Architecture#

Nsight Python’s architecture consists of:

Collection: Runs your benchmark under NVIDIA Nsight Compute. See Collection.
Extraction: Parses Nsight reports using ncu-report and associates metrics with annotations/configs. See Extraction.
Visualization: Converts data to a pandas DataFrame and optionally plots results via matplotlib. See Visualization.

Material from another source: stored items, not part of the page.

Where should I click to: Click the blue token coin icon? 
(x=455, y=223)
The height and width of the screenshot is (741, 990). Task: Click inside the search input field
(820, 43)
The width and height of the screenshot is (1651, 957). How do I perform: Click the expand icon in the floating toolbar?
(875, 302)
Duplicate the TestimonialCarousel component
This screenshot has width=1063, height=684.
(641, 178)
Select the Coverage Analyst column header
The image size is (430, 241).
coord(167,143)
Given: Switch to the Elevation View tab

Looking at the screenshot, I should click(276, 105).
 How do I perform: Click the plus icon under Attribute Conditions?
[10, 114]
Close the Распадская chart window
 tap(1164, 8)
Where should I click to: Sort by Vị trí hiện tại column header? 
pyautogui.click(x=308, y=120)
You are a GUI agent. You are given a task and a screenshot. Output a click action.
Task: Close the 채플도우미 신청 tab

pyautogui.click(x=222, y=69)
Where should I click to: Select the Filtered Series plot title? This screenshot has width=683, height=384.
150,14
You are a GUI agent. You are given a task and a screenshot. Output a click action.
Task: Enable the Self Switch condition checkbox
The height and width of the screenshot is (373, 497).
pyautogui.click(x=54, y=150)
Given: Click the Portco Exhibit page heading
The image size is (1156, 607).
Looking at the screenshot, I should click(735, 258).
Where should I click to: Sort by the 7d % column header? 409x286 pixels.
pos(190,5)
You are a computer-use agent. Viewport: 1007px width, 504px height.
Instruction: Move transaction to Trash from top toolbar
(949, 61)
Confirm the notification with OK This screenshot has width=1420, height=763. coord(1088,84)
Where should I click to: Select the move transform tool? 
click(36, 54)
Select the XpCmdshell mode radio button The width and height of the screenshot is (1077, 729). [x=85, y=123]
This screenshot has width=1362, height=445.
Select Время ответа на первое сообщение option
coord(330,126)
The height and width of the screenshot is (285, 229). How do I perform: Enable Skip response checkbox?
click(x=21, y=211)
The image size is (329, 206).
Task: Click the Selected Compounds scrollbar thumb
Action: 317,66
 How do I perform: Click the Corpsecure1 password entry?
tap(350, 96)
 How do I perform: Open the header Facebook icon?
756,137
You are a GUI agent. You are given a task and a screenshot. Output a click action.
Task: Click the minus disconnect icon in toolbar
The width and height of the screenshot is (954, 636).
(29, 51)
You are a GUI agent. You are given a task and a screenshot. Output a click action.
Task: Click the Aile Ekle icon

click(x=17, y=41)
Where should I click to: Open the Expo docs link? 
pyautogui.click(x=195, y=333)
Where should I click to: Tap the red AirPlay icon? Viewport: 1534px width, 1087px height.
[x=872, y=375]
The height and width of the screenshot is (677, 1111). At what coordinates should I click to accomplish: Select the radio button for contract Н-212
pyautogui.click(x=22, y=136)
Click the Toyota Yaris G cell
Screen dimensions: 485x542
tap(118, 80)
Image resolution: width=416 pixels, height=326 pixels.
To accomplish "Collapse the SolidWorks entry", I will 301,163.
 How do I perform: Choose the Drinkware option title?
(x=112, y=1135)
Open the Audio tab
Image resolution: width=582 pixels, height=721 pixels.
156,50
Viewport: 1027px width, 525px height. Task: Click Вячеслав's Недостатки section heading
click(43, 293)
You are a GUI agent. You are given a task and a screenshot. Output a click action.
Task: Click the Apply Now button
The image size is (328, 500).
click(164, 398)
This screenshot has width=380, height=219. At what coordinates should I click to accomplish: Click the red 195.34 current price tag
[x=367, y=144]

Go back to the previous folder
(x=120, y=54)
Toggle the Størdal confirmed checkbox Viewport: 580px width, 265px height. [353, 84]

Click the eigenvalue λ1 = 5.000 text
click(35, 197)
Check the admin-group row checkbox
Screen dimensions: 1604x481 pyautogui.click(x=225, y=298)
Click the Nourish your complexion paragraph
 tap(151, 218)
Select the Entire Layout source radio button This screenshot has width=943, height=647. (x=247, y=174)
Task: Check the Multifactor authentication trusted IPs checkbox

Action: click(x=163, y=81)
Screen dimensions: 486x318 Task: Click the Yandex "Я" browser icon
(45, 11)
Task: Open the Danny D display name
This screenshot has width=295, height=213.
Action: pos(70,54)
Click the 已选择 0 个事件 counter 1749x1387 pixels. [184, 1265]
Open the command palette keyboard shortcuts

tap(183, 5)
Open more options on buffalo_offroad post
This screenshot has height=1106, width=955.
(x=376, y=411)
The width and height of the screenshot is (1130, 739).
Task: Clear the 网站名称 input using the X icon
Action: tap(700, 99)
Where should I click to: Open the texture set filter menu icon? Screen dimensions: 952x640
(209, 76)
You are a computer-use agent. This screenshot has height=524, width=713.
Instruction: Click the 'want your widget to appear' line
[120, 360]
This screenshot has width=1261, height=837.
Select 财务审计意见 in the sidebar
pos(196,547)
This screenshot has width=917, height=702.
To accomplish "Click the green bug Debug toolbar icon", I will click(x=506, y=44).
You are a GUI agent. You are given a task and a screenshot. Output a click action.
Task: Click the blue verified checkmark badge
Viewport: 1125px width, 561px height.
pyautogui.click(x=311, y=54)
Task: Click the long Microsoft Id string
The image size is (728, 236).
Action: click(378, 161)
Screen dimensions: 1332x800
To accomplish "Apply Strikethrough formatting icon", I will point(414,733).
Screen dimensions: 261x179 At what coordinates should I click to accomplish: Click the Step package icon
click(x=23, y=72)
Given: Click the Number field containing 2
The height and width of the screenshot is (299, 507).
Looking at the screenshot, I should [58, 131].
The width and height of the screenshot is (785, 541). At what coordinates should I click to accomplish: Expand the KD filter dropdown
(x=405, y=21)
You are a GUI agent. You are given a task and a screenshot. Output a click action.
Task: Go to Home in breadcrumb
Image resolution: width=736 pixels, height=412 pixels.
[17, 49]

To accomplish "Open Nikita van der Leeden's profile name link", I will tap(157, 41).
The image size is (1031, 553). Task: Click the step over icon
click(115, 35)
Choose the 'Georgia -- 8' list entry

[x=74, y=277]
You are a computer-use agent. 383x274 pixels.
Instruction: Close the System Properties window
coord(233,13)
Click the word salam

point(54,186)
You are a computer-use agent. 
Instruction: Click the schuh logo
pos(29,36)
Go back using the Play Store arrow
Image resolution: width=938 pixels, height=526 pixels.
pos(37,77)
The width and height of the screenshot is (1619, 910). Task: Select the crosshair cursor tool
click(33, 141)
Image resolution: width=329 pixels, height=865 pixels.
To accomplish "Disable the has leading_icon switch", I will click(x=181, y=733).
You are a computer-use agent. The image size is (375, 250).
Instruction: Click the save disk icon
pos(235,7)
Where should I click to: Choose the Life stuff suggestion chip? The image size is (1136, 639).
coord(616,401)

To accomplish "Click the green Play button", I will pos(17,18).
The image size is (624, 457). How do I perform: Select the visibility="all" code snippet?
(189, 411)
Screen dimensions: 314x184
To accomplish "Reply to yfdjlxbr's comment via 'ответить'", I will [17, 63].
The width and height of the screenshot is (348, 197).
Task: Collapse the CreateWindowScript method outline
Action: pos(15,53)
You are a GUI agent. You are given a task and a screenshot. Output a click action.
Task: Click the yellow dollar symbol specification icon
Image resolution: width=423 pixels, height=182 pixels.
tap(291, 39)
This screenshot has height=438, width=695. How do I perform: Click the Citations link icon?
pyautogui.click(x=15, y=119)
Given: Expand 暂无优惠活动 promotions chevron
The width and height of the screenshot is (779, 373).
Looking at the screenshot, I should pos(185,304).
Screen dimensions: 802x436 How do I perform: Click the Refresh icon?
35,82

Internally, Nsight Python:

Inserts NVTX ranges for each annotation
Profiles each configuration for multiple runs
Associates collected metrics with annotations
Supports TFLOPs, speedup, and other derived metrics

Advanced Options#

Metric Selection Nsight Python collects gpu__time_duration.sum by default. To collect other NVIDIA Nsight Compute metrics:

@nsight.analyze.kernel(metrics=["sm__throughput.avg.pct_of_peak_sustained_elapsed"])
def benchmark1(...):
    ...

# or
@nsight.analyze.kernel(
    metrics=[
        "smsp__sass_inst_executed_op_shared_ld.sum",
        "smsp__sass_inst_executed_op_shared_st.sum",
        "launch__sm_count",
    ],
)
def benchmark2(...):
    ...

Derived Metrics Define a Python function that computes metrics like TFLOPs based on runtime and input configuration:

def tflops(t, m, n, k):
    return 2 * m * n * k / (t / 1e9) / 1e12

@nsight.analyze.kernel(configs=[(1024, 1024, 64)], derive_metric=tflops)
def benchmark(m, n, k):
    ...

Relative Metrics Compare performance against a baseline annotation:

@nsight.analyze.kernel(normalize_against="torch.einsum")
def benchmark(...):
    ...

Multiple Annotations Profile multiple implementations side-by-side:

with nsight.annotate("torch"):
    torch_impl(...)

with nsight.annotate("cutlass4"):
    cutlass_impl(...)

Multiple Config Parameters

Nsight Python supports multi-dimensional config tuples which can contain arbitrary Python objects:

import itertools
configs = list(itertools.product([512, 1024], [64, 128]))  # (seqlen, head_dim)

@nsight.analyze.kernel(configs=configs)
def benchmark(seqlen, head_dim):
    ...